STORED ROWS
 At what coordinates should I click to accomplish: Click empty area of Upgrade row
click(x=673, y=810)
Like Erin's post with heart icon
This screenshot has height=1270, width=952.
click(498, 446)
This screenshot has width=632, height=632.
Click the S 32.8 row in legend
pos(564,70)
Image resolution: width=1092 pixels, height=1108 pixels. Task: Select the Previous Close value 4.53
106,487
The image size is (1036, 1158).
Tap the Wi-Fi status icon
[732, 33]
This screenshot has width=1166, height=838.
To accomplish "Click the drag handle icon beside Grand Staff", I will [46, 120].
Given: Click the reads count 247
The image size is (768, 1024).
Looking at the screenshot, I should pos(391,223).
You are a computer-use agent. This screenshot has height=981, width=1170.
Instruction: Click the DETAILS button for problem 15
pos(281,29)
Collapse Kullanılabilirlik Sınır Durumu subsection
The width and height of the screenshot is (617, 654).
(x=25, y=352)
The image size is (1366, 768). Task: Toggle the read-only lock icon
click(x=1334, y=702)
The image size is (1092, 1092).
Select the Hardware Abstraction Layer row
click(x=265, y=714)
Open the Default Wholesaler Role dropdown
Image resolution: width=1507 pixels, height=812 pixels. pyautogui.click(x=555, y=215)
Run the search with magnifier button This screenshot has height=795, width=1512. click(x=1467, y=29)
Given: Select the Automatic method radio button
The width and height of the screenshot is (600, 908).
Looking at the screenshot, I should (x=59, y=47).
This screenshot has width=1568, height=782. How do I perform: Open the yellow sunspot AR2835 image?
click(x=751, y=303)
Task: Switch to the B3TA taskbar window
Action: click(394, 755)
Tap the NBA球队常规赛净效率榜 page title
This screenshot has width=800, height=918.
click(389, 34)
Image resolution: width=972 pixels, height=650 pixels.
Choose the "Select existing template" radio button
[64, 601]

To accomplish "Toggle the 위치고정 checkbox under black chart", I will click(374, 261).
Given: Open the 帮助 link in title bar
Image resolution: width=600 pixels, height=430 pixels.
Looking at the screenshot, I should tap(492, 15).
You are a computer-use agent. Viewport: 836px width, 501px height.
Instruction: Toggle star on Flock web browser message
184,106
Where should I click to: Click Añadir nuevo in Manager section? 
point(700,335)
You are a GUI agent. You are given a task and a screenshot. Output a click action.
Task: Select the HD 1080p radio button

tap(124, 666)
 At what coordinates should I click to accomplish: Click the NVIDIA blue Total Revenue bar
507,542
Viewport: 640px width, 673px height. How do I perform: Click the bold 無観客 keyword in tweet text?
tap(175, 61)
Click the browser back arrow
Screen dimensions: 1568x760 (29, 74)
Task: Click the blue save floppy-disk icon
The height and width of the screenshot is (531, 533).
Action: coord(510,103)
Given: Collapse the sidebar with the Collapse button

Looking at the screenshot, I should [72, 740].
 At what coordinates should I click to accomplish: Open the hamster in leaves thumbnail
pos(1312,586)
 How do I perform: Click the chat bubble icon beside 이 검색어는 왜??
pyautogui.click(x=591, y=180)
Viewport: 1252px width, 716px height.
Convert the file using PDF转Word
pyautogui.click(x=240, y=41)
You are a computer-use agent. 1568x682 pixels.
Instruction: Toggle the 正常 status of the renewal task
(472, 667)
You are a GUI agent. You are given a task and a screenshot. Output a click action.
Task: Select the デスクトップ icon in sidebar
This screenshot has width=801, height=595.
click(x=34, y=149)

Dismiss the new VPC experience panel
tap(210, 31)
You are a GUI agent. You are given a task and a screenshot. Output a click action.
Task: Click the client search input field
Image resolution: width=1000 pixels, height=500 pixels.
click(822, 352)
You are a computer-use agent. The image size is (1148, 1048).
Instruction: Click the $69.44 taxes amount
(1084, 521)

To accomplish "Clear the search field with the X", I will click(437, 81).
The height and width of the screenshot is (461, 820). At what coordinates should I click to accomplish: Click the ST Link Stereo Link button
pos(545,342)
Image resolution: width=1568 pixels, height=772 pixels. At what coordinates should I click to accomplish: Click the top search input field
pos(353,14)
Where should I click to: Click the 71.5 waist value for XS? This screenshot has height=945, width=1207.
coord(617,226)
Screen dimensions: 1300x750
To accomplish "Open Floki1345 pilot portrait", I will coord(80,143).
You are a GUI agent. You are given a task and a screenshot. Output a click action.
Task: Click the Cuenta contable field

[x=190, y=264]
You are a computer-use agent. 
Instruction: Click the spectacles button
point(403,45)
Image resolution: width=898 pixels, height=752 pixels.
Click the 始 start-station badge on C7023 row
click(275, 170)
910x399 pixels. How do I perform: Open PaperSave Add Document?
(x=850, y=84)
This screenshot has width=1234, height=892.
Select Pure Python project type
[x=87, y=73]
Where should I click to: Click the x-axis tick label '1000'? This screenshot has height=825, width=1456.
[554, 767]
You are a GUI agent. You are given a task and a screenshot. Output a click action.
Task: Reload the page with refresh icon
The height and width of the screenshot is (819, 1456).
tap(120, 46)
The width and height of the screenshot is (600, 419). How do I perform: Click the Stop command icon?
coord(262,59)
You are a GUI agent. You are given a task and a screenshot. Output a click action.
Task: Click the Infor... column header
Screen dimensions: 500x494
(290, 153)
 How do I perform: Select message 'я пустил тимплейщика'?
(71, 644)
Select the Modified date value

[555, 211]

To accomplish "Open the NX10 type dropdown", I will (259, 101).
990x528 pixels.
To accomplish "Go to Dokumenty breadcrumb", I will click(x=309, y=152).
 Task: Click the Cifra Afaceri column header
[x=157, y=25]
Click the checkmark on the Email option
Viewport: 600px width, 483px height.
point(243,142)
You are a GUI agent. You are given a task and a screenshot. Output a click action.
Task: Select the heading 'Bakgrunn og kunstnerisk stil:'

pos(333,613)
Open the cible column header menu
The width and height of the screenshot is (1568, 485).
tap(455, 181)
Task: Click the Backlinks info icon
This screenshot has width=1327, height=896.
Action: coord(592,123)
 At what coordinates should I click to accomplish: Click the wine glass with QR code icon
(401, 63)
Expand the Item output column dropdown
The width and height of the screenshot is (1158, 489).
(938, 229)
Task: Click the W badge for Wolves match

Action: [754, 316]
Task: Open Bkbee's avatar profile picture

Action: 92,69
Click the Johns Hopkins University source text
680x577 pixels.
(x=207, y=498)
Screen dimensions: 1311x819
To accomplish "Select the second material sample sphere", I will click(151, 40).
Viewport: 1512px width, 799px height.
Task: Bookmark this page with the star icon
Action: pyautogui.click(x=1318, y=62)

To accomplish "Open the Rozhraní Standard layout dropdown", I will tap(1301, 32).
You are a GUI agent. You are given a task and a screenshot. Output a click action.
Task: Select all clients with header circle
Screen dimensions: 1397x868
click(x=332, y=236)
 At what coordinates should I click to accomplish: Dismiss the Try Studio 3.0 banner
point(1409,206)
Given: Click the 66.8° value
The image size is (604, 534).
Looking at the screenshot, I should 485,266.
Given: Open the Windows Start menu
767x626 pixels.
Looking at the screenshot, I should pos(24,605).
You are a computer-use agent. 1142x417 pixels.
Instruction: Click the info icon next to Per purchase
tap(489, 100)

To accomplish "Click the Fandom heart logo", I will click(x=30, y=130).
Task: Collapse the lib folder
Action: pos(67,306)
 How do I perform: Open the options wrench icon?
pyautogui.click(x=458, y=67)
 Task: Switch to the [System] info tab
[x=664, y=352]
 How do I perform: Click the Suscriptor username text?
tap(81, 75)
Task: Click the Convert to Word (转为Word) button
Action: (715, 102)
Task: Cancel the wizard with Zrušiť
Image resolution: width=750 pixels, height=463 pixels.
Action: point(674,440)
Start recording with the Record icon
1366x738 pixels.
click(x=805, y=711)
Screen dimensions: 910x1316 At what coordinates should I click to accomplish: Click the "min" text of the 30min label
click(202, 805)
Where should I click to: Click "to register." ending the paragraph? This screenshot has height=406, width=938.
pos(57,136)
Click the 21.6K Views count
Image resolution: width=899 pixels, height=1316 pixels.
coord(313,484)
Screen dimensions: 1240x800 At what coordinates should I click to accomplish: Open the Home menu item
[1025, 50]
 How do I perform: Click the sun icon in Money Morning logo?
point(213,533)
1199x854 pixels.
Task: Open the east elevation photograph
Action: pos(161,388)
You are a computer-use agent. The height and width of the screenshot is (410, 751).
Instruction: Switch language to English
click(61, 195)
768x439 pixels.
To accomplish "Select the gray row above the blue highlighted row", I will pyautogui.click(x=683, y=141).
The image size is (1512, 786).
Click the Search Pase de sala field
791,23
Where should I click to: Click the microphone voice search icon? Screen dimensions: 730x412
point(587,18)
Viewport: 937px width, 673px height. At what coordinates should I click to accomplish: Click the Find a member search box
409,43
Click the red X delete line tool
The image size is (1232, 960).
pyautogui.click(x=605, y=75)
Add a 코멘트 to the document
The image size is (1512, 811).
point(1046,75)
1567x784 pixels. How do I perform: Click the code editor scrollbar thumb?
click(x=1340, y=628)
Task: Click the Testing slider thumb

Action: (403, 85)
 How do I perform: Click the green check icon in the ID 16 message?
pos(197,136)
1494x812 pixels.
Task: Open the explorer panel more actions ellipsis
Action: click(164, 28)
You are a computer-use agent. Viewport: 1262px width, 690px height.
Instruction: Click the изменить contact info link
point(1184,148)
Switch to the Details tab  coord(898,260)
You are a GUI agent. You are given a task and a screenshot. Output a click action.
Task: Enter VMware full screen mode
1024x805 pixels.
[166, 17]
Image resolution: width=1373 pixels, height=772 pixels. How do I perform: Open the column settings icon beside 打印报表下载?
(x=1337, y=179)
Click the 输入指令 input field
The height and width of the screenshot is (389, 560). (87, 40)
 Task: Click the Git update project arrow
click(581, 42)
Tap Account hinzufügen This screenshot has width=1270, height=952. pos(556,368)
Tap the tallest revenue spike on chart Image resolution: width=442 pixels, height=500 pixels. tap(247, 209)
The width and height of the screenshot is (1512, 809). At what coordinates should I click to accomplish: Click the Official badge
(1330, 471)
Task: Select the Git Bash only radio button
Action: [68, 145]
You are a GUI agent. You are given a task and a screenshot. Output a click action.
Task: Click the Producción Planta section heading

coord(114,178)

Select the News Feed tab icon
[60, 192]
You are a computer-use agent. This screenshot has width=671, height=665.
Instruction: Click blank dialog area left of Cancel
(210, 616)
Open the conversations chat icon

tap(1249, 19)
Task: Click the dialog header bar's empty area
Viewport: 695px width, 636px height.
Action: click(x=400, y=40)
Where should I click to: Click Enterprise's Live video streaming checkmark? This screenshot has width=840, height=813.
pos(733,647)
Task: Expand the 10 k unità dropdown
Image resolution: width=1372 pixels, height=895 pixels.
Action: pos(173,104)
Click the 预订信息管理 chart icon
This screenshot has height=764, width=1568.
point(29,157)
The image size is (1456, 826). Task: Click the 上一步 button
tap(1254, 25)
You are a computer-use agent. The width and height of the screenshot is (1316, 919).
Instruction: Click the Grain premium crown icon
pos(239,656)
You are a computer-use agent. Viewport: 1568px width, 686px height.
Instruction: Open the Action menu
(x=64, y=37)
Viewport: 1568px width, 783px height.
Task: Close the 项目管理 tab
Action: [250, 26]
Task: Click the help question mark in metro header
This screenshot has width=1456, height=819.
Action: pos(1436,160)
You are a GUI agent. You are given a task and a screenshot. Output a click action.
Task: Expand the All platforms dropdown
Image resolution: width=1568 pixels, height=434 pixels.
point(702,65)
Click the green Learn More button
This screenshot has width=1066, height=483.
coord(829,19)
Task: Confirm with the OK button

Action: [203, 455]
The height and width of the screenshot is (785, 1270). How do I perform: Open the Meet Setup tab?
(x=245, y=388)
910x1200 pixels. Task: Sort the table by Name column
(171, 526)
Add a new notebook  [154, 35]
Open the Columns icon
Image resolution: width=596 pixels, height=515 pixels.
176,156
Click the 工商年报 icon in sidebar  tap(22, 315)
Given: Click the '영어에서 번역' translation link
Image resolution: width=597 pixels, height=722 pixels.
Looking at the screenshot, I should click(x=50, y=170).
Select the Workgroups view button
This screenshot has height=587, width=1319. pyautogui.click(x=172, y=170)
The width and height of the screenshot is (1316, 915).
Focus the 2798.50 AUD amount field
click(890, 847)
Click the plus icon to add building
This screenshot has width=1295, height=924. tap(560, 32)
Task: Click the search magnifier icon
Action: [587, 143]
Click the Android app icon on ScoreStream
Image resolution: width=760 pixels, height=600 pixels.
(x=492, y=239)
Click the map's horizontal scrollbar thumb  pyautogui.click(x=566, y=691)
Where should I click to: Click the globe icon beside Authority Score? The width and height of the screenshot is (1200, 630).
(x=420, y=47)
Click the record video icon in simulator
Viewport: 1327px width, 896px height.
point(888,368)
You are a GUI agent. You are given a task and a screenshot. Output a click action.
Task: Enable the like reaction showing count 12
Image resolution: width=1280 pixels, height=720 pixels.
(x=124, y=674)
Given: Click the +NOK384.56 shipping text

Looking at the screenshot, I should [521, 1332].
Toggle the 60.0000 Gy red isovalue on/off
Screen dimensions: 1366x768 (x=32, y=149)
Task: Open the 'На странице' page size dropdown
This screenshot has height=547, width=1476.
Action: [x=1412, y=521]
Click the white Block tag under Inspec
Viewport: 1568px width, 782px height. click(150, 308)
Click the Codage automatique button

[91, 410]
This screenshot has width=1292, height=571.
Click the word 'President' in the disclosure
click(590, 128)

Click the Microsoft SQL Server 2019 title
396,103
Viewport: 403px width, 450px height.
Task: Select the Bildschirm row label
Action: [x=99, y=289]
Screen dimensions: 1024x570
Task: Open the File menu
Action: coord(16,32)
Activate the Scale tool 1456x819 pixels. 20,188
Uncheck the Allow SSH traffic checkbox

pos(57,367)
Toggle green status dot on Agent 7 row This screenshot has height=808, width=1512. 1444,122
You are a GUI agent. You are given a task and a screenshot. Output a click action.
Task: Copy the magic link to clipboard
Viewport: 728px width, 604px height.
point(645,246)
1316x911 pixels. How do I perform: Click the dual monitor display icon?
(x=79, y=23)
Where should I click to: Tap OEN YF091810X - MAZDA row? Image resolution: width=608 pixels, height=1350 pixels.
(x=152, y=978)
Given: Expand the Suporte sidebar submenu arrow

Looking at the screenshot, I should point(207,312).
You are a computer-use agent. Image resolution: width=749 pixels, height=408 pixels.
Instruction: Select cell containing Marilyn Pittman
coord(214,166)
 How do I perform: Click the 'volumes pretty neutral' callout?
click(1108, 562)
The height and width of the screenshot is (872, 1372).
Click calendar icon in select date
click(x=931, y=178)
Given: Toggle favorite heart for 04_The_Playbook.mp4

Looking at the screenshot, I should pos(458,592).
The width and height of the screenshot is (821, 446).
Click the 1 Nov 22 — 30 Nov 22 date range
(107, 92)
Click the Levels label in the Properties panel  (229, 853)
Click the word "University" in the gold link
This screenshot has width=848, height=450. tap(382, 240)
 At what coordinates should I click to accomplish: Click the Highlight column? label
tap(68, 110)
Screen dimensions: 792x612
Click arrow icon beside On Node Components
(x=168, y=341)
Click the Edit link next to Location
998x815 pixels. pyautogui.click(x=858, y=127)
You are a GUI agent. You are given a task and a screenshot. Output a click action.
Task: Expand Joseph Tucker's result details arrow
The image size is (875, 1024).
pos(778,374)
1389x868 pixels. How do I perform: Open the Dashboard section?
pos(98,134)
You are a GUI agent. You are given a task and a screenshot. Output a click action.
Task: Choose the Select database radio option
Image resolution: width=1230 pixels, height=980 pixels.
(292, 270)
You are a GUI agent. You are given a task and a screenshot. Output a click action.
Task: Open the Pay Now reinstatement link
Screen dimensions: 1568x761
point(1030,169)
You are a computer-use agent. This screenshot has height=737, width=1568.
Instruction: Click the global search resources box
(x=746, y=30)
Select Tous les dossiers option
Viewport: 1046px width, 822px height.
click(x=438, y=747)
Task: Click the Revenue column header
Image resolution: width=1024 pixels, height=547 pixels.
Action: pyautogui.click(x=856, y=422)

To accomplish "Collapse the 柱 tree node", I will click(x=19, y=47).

WHAT IS EXPECTED
Set out the lines above as a numbered list, starting at the line that contains "Open the conversations chat icon" and ending at the line that contains "pos(733,647)", and leave out any blank lines.

WRITTEN SOLUTION
1. Open the conversations chat icon
2. tap(1249, 19)
3. Task: Click the dialog header bar's empty area
4. Viewport: 695px width, 636px height.
5. Action: click(x=400, y=40)
6. Where should I click to: Click Enterprise's Live video streaming checkmark? This screenshot has width=840, height=813.
7. pos(733,647)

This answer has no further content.